Issue #20064 has been updated by Dan0042 (Daniel DeLorme).
I agree, for several years this topic just keeps popping up, being mentioned by many
people as an odd situation. It's about time that something should be done about it.
For the sake of backward compatibility I think that `**obj` should try #to_hash and then
#to_h. Although in most cases they are the same if they both exist.
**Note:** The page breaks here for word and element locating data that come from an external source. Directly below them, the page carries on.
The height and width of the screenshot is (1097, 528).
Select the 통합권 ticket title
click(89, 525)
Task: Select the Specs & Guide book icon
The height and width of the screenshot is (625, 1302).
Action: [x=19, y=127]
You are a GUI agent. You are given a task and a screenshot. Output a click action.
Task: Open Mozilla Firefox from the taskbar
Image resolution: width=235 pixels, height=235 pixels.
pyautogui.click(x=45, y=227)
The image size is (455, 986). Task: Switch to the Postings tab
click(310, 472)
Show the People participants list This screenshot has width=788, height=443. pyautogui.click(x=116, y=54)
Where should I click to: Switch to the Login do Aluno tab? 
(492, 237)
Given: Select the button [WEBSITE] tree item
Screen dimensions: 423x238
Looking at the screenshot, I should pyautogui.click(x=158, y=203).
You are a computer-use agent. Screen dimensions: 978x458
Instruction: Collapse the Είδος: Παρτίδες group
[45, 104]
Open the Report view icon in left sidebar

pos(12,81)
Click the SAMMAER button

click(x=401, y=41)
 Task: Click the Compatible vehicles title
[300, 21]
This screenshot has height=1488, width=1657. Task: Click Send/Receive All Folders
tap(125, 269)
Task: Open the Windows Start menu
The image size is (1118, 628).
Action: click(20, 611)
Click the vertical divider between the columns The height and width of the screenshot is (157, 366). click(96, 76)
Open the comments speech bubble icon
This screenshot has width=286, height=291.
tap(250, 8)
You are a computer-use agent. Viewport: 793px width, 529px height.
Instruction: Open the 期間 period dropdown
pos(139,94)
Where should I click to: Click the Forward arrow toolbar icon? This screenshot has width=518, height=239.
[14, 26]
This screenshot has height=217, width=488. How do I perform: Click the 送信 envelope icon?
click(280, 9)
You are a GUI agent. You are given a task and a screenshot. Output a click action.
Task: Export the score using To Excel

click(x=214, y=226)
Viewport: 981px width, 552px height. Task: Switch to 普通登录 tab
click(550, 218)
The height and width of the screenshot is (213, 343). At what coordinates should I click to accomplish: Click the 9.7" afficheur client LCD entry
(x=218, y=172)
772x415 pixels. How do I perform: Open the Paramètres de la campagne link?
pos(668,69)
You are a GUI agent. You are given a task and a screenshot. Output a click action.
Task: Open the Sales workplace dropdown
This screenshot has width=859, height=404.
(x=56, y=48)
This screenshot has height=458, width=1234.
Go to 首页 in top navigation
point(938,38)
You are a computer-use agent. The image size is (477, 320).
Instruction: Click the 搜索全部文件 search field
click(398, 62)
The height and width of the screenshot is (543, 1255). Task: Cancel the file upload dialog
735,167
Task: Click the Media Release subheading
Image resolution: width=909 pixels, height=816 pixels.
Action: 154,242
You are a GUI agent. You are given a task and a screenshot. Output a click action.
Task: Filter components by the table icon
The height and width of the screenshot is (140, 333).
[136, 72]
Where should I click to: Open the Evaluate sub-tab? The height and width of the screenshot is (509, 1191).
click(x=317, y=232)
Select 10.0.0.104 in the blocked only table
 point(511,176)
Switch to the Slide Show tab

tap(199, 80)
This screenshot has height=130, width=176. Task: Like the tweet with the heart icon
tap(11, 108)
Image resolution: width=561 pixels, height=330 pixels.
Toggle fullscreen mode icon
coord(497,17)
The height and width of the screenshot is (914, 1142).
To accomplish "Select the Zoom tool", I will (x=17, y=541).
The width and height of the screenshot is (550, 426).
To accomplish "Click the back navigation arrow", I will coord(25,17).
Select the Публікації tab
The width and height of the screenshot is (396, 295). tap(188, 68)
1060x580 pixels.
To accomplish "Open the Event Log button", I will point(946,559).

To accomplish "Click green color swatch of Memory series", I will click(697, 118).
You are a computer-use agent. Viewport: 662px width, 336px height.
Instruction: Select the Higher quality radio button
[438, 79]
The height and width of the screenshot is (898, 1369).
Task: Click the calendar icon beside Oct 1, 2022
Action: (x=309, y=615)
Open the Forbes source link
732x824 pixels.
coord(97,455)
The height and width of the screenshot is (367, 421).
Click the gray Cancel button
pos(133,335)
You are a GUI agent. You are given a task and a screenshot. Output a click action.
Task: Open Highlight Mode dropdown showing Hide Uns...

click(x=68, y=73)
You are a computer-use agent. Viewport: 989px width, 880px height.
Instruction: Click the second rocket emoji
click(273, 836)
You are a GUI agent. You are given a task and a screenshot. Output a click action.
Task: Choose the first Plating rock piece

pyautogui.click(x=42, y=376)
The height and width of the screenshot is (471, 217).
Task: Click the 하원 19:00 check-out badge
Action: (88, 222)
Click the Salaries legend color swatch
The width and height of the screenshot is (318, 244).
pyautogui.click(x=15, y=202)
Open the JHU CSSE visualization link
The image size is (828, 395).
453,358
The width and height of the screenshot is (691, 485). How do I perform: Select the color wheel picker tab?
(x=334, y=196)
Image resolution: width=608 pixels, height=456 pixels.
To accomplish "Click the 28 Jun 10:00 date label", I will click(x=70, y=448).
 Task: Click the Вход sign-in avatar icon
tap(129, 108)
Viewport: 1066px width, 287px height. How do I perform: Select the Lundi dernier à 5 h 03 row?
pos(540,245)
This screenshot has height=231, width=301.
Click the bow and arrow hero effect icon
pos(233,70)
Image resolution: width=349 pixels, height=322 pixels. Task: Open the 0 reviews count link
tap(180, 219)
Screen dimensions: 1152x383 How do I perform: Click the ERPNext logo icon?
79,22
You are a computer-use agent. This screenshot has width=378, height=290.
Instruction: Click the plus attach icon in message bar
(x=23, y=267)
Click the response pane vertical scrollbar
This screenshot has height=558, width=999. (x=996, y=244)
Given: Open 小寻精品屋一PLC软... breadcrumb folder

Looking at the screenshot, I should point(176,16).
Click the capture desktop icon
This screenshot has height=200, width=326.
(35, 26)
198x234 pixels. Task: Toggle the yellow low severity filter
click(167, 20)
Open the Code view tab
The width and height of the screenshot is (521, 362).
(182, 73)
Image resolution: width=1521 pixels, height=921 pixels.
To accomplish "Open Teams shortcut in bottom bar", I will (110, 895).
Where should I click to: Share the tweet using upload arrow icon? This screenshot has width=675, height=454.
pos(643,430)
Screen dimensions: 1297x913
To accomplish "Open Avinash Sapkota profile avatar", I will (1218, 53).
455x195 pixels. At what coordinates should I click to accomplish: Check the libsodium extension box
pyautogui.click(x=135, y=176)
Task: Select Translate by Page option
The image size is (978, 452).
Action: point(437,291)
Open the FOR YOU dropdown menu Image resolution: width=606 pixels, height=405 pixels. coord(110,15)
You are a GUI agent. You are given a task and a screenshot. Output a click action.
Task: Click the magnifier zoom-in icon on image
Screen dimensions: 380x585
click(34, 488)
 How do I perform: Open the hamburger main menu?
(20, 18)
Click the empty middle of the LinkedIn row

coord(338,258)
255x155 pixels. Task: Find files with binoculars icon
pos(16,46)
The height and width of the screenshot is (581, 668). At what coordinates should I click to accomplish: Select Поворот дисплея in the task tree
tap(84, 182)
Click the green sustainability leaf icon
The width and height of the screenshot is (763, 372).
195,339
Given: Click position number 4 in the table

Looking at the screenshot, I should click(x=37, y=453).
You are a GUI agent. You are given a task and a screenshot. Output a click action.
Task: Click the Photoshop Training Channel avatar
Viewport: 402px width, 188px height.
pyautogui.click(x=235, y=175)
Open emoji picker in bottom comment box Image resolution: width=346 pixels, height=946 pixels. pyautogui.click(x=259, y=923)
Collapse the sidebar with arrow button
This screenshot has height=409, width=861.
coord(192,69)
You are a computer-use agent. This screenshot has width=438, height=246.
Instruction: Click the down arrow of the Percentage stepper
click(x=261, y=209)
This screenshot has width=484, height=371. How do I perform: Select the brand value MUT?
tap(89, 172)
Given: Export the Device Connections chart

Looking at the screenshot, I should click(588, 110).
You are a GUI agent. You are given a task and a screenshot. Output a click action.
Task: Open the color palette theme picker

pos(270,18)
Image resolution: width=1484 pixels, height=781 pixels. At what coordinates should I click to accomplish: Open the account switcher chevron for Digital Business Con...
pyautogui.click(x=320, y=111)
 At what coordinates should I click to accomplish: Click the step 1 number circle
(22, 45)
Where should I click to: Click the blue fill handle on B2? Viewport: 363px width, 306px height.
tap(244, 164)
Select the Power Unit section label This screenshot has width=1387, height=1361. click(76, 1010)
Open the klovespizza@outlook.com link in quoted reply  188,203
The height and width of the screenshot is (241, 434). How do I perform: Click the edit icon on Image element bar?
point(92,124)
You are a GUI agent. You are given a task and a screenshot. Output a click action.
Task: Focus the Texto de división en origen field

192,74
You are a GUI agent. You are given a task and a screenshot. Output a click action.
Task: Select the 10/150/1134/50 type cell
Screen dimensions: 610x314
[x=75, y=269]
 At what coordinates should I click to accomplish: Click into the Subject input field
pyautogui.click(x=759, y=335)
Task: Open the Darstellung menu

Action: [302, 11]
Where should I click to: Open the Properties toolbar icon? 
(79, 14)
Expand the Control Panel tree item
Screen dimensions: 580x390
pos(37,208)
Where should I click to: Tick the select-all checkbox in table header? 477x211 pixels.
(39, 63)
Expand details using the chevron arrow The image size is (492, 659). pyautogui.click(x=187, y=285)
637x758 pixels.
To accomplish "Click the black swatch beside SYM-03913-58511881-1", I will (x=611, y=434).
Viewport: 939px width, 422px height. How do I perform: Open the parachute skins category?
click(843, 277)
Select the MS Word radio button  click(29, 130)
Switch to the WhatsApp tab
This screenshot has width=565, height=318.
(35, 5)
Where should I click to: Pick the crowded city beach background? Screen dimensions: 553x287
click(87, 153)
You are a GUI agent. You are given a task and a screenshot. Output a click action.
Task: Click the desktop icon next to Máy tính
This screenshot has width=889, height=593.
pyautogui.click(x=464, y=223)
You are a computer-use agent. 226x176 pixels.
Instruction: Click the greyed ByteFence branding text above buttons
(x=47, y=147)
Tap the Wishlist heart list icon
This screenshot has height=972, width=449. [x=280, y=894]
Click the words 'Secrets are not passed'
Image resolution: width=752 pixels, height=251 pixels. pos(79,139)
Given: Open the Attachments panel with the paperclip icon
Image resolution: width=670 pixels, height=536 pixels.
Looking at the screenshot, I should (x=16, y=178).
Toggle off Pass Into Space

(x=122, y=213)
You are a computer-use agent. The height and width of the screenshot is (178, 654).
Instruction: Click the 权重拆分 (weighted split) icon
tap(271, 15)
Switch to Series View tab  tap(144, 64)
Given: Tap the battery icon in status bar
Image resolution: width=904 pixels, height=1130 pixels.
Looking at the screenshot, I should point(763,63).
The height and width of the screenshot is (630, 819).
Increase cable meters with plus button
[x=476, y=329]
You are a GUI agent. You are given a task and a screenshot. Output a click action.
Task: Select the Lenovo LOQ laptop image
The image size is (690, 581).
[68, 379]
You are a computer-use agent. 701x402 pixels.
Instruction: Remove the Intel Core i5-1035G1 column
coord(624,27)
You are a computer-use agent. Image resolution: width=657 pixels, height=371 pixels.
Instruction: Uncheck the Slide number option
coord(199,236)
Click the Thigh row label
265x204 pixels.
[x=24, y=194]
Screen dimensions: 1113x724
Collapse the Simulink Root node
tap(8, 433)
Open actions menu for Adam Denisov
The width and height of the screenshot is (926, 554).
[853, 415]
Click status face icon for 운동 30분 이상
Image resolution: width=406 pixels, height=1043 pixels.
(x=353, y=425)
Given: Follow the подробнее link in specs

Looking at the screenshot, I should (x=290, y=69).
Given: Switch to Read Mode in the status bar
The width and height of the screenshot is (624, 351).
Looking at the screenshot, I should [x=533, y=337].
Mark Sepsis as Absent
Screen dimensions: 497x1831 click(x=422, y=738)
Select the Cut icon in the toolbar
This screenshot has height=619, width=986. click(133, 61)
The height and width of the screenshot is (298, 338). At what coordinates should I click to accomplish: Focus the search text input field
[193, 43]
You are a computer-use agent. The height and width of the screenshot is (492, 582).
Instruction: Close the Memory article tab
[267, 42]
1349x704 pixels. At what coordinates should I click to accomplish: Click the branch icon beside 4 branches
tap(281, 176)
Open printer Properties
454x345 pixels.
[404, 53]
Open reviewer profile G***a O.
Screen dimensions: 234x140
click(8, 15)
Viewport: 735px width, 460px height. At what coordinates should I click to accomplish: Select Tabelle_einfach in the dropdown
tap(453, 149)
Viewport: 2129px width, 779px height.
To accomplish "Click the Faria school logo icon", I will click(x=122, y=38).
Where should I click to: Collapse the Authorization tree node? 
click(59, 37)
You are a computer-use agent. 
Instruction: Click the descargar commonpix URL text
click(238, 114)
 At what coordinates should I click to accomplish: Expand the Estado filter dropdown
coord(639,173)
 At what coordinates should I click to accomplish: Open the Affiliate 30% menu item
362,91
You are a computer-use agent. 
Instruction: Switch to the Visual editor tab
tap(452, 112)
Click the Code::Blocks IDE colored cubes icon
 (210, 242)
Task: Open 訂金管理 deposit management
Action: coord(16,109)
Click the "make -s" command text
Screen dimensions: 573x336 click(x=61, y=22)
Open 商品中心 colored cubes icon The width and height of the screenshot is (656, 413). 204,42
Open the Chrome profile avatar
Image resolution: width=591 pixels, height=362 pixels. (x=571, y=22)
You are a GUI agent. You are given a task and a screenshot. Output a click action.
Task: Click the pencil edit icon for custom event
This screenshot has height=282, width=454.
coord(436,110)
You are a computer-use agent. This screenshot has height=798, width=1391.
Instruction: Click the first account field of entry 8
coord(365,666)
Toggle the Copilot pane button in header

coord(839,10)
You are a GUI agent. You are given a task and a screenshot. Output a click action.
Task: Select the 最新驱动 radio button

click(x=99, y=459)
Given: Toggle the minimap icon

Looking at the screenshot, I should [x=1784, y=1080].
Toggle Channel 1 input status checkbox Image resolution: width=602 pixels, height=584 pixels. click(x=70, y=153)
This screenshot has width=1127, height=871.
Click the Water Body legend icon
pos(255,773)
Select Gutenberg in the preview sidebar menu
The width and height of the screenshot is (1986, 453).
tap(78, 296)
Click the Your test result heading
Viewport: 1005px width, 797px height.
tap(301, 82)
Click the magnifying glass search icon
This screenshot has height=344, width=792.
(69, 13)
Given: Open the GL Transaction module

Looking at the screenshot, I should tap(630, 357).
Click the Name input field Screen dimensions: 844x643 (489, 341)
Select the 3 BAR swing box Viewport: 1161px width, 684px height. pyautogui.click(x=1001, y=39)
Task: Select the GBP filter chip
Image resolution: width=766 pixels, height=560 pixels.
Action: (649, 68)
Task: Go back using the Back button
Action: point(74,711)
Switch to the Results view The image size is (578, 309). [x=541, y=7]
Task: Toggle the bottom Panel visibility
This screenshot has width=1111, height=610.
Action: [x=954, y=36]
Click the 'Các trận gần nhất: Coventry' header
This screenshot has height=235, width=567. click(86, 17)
On a related topic, `Hash(obj)` doesn't try #to_h and I think it should, similar to
how `Array(obj)` tries both #to_ary and #to_a. I think this is a simple oversight;
probably the behavior of `Hash()` should have been modified at the same time that
`Array#to_h` and others were added in ruby 2.1
----------------------------------------
Bug #20064: Inconsistent behavior between array splat *nil and hash splat **nil
https://bugs.ruby-lang.org/issues/20064#change-105716
* Author: zeke (Zeke Gabrielse)
* Status: Open
* Priority: Normal
* Backport: 3.0: UNKNOWN, 3.1: UNKNOWN, 3.2: UNKNOWN
----------------------------------------
This has been discussed in #8507 and #9291 but both were closed because they lacked a
clear use case.
I think the following code should work, showing a clear use case:
```ruby
invitation = if params.key?(:inviter_id)
{ invitation_attributes: params.slice(:inviter_id) }
end
User.create(
email: 'john.doe(a)ruby.example'ple',
first_name: 'John',
first_name: 'Doe',
**invitation,
)
```
Per the previous discussions, this is because `*` uses explicit conversion to array
(`to_a`, not `to_ary`), while `**` uses implicit conversion to hash (`to_hash`, not
`to_h`).
I find it confusing that you can splat nil into an array, but not nil into a hash. It
would make sense for `**` to use explicit conversion.